Muitas dificuldades estão por vir para o sul da Ucrânia, incluindo encontrar moradia de longo prazo para milhares de pessoas. Vilas e cidades – incluindo Kryvyi Rih, um centro de mineração de minério de ferro e fundição de aço – foram privadas de água potável, que vinha do reservatório.

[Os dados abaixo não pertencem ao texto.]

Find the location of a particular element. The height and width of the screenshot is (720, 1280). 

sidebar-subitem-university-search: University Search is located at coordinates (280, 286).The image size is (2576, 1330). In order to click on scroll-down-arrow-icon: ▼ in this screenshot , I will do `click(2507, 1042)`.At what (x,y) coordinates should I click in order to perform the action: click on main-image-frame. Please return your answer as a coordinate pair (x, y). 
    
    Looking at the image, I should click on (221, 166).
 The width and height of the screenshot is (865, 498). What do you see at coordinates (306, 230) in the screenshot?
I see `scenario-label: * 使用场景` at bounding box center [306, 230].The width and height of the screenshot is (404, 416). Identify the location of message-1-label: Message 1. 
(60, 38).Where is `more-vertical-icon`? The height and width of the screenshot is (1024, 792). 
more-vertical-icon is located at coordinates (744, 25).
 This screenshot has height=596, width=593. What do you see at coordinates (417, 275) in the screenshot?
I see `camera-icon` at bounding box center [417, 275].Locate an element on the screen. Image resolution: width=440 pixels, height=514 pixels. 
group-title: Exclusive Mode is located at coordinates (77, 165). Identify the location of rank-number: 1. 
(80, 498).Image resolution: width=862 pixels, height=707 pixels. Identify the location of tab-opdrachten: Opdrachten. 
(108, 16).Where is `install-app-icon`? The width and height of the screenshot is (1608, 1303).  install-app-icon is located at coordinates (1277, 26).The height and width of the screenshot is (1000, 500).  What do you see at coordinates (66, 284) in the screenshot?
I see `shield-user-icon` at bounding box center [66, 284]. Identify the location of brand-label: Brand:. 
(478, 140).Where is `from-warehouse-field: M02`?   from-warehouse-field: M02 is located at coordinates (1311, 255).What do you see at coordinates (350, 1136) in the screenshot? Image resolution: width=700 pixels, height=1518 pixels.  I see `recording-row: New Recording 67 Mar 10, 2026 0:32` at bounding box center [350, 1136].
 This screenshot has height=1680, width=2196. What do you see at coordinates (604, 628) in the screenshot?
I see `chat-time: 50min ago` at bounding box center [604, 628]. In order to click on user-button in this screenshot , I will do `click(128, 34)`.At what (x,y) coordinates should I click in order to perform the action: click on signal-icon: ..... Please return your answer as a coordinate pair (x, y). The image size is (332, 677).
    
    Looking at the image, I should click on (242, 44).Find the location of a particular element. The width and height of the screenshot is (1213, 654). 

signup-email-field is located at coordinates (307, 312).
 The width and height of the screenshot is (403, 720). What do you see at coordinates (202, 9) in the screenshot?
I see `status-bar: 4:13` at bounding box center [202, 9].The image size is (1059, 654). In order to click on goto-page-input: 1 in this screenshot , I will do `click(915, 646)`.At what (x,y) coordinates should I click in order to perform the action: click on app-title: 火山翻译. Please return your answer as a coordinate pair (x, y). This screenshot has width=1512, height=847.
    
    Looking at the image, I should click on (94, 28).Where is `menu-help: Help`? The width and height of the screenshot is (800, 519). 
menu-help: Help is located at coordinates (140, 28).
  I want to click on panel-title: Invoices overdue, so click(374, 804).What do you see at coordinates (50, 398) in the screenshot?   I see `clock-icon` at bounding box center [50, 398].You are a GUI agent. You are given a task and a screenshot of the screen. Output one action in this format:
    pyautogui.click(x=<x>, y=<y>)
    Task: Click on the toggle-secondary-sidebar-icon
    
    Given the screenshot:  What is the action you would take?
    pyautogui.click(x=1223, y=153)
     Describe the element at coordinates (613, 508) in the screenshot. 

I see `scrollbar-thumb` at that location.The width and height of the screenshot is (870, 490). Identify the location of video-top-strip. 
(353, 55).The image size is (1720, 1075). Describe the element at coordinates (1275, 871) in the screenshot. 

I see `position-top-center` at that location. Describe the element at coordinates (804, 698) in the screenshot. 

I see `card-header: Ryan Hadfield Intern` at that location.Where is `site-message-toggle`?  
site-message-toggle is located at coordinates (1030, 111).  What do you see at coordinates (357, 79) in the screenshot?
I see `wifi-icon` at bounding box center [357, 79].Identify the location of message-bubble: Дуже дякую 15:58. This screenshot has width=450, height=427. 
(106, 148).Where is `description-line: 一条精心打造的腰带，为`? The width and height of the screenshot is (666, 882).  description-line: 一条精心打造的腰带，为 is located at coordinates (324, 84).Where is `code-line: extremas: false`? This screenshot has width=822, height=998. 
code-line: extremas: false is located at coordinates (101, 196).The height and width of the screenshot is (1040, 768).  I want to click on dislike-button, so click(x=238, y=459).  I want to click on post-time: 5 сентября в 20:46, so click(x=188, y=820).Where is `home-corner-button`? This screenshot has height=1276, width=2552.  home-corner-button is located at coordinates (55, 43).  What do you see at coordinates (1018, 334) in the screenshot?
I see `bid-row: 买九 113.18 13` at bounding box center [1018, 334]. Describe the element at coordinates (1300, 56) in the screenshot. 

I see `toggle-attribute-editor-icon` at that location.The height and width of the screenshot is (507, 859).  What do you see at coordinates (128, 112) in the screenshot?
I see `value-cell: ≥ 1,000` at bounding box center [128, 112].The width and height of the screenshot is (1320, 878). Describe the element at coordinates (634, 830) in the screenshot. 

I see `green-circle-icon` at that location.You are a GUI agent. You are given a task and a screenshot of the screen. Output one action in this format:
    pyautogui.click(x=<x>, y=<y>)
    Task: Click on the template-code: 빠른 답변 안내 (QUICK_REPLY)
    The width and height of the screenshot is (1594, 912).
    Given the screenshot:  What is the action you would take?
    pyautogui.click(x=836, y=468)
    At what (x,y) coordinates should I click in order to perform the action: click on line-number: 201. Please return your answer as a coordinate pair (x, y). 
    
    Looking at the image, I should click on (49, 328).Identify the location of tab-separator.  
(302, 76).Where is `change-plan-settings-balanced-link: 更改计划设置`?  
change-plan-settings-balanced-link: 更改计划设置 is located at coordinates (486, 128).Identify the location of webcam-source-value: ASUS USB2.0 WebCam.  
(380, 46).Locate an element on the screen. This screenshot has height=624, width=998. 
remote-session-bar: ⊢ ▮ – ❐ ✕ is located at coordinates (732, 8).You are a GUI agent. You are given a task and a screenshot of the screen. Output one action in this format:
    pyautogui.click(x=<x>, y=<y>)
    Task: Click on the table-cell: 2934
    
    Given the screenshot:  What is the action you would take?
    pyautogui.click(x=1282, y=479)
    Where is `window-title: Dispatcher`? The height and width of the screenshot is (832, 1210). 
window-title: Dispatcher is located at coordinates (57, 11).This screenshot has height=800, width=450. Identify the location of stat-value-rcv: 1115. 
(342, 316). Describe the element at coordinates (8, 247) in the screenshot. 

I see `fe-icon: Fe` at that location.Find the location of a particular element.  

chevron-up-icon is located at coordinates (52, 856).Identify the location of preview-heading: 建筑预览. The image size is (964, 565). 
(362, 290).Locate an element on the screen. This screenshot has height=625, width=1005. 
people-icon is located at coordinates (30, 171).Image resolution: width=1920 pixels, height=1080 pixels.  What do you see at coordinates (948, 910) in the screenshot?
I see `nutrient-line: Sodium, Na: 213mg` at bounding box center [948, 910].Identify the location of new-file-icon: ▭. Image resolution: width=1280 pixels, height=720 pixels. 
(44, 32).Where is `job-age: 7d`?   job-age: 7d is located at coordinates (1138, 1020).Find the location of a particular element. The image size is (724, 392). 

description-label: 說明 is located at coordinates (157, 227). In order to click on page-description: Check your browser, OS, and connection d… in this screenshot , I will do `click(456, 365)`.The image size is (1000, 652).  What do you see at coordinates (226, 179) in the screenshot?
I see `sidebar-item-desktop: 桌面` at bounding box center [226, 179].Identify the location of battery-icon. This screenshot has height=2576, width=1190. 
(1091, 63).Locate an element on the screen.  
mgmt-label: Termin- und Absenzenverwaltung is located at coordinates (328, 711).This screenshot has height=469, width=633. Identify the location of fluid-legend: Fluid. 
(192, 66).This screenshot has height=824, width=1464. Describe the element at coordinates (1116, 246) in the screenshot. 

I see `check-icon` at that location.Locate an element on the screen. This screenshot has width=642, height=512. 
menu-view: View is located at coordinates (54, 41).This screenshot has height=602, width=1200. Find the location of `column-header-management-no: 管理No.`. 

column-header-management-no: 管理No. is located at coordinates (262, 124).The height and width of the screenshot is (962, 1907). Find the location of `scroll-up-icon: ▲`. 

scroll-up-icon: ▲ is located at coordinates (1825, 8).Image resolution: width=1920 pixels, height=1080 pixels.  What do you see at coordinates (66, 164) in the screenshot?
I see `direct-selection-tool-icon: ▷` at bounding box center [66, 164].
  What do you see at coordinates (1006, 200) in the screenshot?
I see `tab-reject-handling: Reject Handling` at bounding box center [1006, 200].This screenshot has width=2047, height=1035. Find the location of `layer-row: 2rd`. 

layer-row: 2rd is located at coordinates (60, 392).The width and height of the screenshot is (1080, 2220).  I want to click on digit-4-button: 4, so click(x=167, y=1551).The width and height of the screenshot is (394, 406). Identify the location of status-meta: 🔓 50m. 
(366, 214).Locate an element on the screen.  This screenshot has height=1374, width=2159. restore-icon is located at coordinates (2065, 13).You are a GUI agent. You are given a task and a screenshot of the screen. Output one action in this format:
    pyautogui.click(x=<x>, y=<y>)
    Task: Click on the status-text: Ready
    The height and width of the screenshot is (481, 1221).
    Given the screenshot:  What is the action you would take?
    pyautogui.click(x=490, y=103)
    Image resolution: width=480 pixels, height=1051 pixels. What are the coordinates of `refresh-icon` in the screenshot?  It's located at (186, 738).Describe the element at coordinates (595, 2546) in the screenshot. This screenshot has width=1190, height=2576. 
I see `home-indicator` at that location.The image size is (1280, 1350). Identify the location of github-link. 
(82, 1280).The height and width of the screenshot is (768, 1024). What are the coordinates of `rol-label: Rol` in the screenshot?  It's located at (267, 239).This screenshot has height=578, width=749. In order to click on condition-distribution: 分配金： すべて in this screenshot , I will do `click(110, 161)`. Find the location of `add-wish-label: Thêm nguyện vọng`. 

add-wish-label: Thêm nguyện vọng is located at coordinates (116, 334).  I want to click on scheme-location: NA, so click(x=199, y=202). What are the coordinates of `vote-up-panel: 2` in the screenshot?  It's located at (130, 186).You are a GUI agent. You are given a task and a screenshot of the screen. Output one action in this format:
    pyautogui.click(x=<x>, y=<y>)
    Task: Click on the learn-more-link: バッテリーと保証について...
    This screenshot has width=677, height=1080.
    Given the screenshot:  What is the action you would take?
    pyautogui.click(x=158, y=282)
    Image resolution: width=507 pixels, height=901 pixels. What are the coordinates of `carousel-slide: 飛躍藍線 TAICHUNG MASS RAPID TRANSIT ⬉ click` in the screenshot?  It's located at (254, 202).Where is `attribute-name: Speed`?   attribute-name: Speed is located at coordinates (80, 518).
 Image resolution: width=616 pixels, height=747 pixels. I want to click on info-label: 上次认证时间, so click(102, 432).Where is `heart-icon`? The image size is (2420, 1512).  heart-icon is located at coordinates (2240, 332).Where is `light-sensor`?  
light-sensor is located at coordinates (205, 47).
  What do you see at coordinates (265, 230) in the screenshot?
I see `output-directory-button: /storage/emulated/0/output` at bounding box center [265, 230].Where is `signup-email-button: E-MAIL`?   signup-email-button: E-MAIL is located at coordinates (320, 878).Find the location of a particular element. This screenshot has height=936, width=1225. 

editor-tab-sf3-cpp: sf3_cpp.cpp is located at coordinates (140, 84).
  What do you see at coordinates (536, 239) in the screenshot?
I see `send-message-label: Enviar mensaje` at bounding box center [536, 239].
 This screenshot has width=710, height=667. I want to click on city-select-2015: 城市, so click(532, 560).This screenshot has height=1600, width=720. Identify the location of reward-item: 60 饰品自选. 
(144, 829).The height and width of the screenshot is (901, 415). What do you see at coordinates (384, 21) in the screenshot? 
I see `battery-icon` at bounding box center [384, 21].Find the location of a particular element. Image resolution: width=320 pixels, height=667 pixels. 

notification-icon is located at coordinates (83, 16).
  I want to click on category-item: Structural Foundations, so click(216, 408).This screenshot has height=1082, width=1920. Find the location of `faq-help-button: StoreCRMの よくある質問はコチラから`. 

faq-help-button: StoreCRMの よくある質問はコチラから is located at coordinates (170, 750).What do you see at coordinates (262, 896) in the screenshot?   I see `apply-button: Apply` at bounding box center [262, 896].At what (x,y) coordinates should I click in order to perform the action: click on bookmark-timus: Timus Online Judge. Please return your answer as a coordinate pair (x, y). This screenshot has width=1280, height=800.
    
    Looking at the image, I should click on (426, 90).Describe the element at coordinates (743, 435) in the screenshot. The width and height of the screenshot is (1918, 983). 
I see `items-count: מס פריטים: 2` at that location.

A usina nuclear de Zaporizhzhia era a principal fonte de eletricidade do sul antes da guerra; agora nas mãos dos russos, foi danificado por bombardeios e não está fornecendo energia para a rede. Ele tem água de resfriamento suficiente por enquanto, mas seu futuro permanece profundamente em dúvida.

“Esta é uma catástrofe para todo o sul”, disse Roman Kostenko, presidente do comitê de defesa e inteligência do Parlamento da Ucrânia. Mas na quarta-feira, a tarefa era salvar as pessoas, disse ele, acrescentando: “Mais tarde, trataremos do legado”.

Kostenko, que também é coronel do Exército ucraniano, coordenava na quarta-feira os esforços de soldados que usaram drones para atacar as forças russas com granadas de mão lançadas. Agora eles estavam levando água engarrafada e comida para as pessoas presas nos telhados.

Cambaleando para a costa de barcos de borracha depois de uma noite e um dia passados ​​em telhados em áreas inundadas, várias pessoas disseram ter sido visitadas por drones enquanto esperavam.

“Eu estava sentado no telhado da minha casa quando um drone se aproximou e derrubou uma garrafa de água com gás”, disse Henadiy Rotar, 59. “Em 10 minutos, outro drone apareceu e derrubou uma lata de carne.” Com sua localização identificada pelo drone, um barco de resgate logo apareceu. “Achei que passaria mais uma noite no telhado”, disse ele.

Kateryna Krupych, 40, e seu filho, Maksim, 12, e a filha, Maria, 4, desembarcaram exaustos e descalços. Eles ficaram presos em um telhado em uma ilha perto da margem oriental controlada pela Rússia.

Na quarta-feira, uma unidade de forças especiais ucranianas da agência de inteligência doméstica, em coordenação com operadores de drones, iniciou resgates nesta área ao longo do rio caudaloso e turbulento.

A Sra. Krupych disse que drones jogaram água para a família antes de resgatá-la. Quando os três desembarcaram, um soldado carregando Maria, uma multidão circulou e ofereceu doces às crianças.

“Mais um dia e teria acabado”, disse Maksim sobre o tempo que a família passou sem comida e água no telhado.

Elena Nechai, uma advogada, disse que a oficina da empresa de seu marido, especializada em consertar guindastes de construção, foi inundada. “Todo o equipamento está debaixo d’água”, disse ela.

Construir a empresa foi “toda a sua vida”, disse ela. A Sra. Nechai estava esperando no ponto de lançamento dos barcos enquanto seu marido remava para resgatar um vigia que estava preso no local.

O casal tinha seguro contra riscos, ela disse, mas no início da guerra, a companhia de seguros se esforçou para apontar uma cláusula no contrato esclarecendo que não cobria atos de guerra.

Seria difícil agora, disse ela, argumentar que a enchente não foi um ato de guerra.

Paulo Sonne contribuiu com reportagens de Berlim, e John Yoon de Seul.